Saved entries

##########

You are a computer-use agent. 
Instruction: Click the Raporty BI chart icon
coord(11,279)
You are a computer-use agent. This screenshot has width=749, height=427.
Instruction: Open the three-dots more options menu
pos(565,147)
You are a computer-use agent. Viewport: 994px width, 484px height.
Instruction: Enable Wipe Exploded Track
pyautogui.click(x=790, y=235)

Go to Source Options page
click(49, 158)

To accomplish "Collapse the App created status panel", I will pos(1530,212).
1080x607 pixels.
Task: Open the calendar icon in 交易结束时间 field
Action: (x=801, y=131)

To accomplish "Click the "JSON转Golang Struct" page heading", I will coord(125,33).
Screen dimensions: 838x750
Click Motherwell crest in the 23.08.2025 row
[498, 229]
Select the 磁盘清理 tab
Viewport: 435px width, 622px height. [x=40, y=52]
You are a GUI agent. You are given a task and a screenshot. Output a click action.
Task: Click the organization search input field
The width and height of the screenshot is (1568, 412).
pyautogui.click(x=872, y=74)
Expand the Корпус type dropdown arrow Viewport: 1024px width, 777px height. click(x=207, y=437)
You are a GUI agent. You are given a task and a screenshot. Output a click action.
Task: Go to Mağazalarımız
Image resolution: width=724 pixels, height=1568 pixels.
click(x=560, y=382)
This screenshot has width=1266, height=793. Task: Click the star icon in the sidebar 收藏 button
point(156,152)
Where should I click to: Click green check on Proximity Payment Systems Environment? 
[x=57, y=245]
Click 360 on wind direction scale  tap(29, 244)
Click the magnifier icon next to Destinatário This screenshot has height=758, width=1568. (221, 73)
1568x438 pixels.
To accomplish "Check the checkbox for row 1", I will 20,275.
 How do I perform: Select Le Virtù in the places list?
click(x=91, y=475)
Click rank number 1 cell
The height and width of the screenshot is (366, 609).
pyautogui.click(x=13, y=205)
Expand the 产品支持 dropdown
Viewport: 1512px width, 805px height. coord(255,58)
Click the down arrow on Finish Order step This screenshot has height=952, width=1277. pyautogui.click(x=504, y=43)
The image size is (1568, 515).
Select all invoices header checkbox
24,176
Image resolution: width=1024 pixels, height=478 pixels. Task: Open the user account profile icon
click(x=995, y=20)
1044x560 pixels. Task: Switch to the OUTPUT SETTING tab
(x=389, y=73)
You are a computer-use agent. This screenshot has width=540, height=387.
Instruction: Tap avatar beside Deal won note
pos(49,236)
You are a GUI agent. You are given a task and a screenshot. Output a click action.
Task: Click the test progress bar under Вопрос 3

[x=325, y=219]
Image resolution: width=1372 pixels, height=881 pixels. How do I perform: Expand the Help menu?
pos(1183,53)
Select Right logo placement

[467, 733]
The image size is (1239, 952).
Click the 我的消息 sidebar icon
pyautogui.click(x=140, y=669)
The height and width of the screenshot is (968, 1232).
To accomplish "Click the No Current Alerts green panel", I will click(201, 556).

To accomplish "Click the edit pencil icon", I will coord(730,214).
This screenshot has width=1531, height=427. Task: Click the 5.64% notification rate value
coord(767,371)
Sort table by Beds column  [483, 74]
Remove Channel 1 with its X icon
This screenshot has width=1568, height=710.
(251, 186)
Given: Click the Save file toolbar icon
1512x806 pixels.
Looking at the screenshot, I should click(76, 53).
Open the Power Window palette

##########

To do
Your task is to repeat the entries exactly.

Expected answer
You are a computer-use agent. 
Instruction: Click the Raporty BI chart icon
coord(11,279)
You are a computer-use agent. This screenshot has width=749, height=427.
Instruction: Open the three-dots more options menu
pos(565,147)
You are a computer-use agent. Viewport: 994px width, 484px height.
Instruction: Enable Wipe Exploded Track
pyautogui.click(x=790, y=235)

Go to Source Options page
click(49, 158)

To accomplish "Collapse the App created status panel", I will pos(1530,212).
1080x607 pixels.
Task: Open the calendar icon in 交易结束时间 field
Action: (x=801, y=131)

To accomplish "Click the "JSON转Golang Struct" page heading", I will coord(125,33).
Screen dimensions: 838x750
Click Motherwell crest in the 23.08.2025 row
[498, 229]
Select the 磁盘清理 tab
Viewport: 435px width, 622px height. [x=40, y=52]
You are a GUI agent. You are given a task and a screenshot. Output a click action.
Task: Click the organization search input field
The width and height of the screenshot is (1568, 412).
pyautogui.click(x=872, y=74)
Expand the Корпус type dropdown arrow Viewport: 1024px width, 777px height. click(x=207, y=437)
You are a GUI agent. You are given a task and a screenshot. Output a click action.
Task: Go to Mağazalarımız
Image resolution: width=724 pixels, height=1568 pixels.
click(x=560, y=382)
This screenshot has width=1266, height=793. Task: Click the star icon in the sidebar 收藏 button
point(156,152)
Where should I click to: Click green check on Proximity Payment Systems Environment? 
[x=57, y=245]
Click 360 on wind direction scale  tap(29, 244)
Click the magnifier icon next to Destinatário This screenshot has height=758, width=1568. (221, 73)
1568x438 pixels.
To accomplish "Check the checkbox for row 1", I will 20,275.
 How do I perform: Select Le Virtù in the places list?
click(x=91, y=475)
Click rank number 1 cell
The height and width of the screenshot is (366, 609).
pyautogui.click(x=13, y=205)
Expand the 产品支持 dropdown
Viewport: 1512px width, 805px height. coord(255,58)
Click the down arrow on Finish Order step This screenshot has height=952, width=1277. pyautogui.click(x=504, y=43)
The image size is (1568, 515).
Select all invoices header checkbox
24,176
Image resolution: width=1024 pixels, height=478 pixels. Task: Open the user account profile icon
click(x=995, y=20)
1044x560 pixels. Task: Switch to the OUTPUT SETTING tab
(x=389, y=73)
You are a computer-use agent. This screenshot has width=540, height=387.
Instruction: Tap avatar beside Deal won note
pos(49,236)
You are a GUI agent. You are given a task and a screenshot. Output a click action.
Task: Click the test progress bar under Вопрос 3

[x=325, y=219]
Image resolution: width=1372 pixels, height=881 pixels. How do I perform: Expand the Help menu?
pos(1183,53)
Select Right logo placement

[467, 733]
The image size is (1239, 952).
Click the 我的消息 sidebar icon
pyautogui.click(x=140, y=669)
The height and width of the screenshot is (968, 1232).
To accomplish "Click the No Current Alerts green panel", I will click(201, 556).

To accomplish "Click the edit pencil icon", I will coord(730,214).
This screenshot has width=1531, height=427. Task: Click the 5.64% notification rate value
coord(767,371)
Sort table by Beds column  [483, 74]
Remove Channel 1 with its X icon
This screenshot has width=1568, height=710.
(251, 186)
Given: Click the Save file toolbar icon
1512x806 pixels.
Looking at the screenshot, I should click(76, 53).
Open the Power Window palette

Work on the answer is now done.